More recently, at the end of 2022, traffic delineators were installed on New Britain Avenue in response to the death of Trinity College student Jillian Hegarty. The white posts in the roadway aim to slow traffic speed and protect pedestrians and motorists. While data is limited due to the short time since the delineators were installed, McNamara found that initial data indicates a 69% decrease in crashes on New Britain Avenue.
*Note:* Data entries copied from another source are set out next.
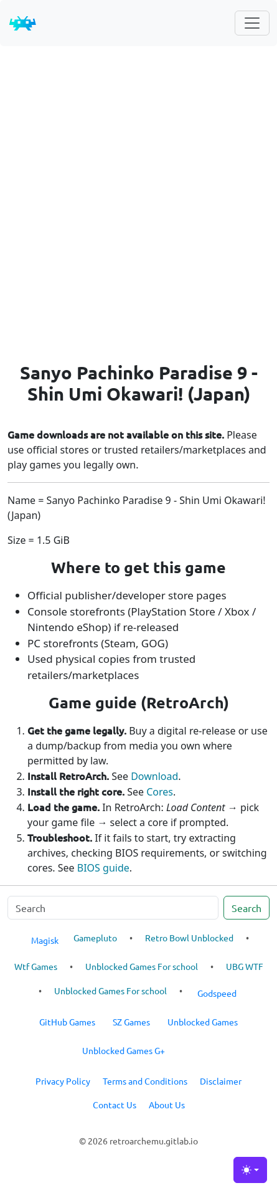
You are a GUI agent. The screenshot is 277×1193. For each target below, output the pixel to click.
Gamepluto (95, 937)
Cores (159, 792)
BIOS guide (103, 868)
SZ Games (131, 1021)
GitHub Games (67, 1021)
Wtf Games (35, 966)
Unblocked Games (202, 1021)
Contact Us (114, 1104)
“What surprised me the most was the drastic decrease in crash counts for the section of New Britain Avenue by Trinity College,” says McNamara, “In the seven months that the traffic delineators have been in place only four crashes were recorded compared to thirteen recorded in the same seven-month time frame a year ago. This analysis was definitely premature as only seven months of crash data is available, but it was really promising to see the immediate impact these traffic calming installations were having on crash counts.”
Another project team, Rashaud Conway ’24 and Travis Martin ’24, examined where Hartford waste goes since the closure of the Materials Innovation and Recycling Authority (MIRA) trash-burning energy plant in 2022. Using a story-map, they illustrate the economic and environmental costs to ship trash to out-of-state landfills in Pennsylvania and Ohio. They present alternatives for more in-state composting and recycling, which would reduce the negative impacts of the current trash processing methods.
Martin presented the findings in a session for first-year students at UConn medical school in April. In response to the presentations, Dr. Kirsten Ek, Assistant Professor of Medicine, who organizes special teaching events on public health in Hartford, said, “It was truthfully astounding (not in a good way…) to see what our state’s garbage plan is.”
Martin adds, “Creating visibility of where our trash is going and the communities affected by it is crucial for policy and practices that will assist in creating a more equitable world.”
Dougherty’s class benefits students as they learn a skill that they can use in their future research or employment. It also benefits community partners, who have access to data, but need help turning that data into a story. “A lot of our community partners realize that we’re all swimming in data, but those numbers aren’t very meaningful until we can put them together in a narrative with some clear visual evidence to support that story,” says Dougherty.
Dougherty’s data visualization course will run again in the fall with a full roster of students and new community partners seeking ways to tell stories with data.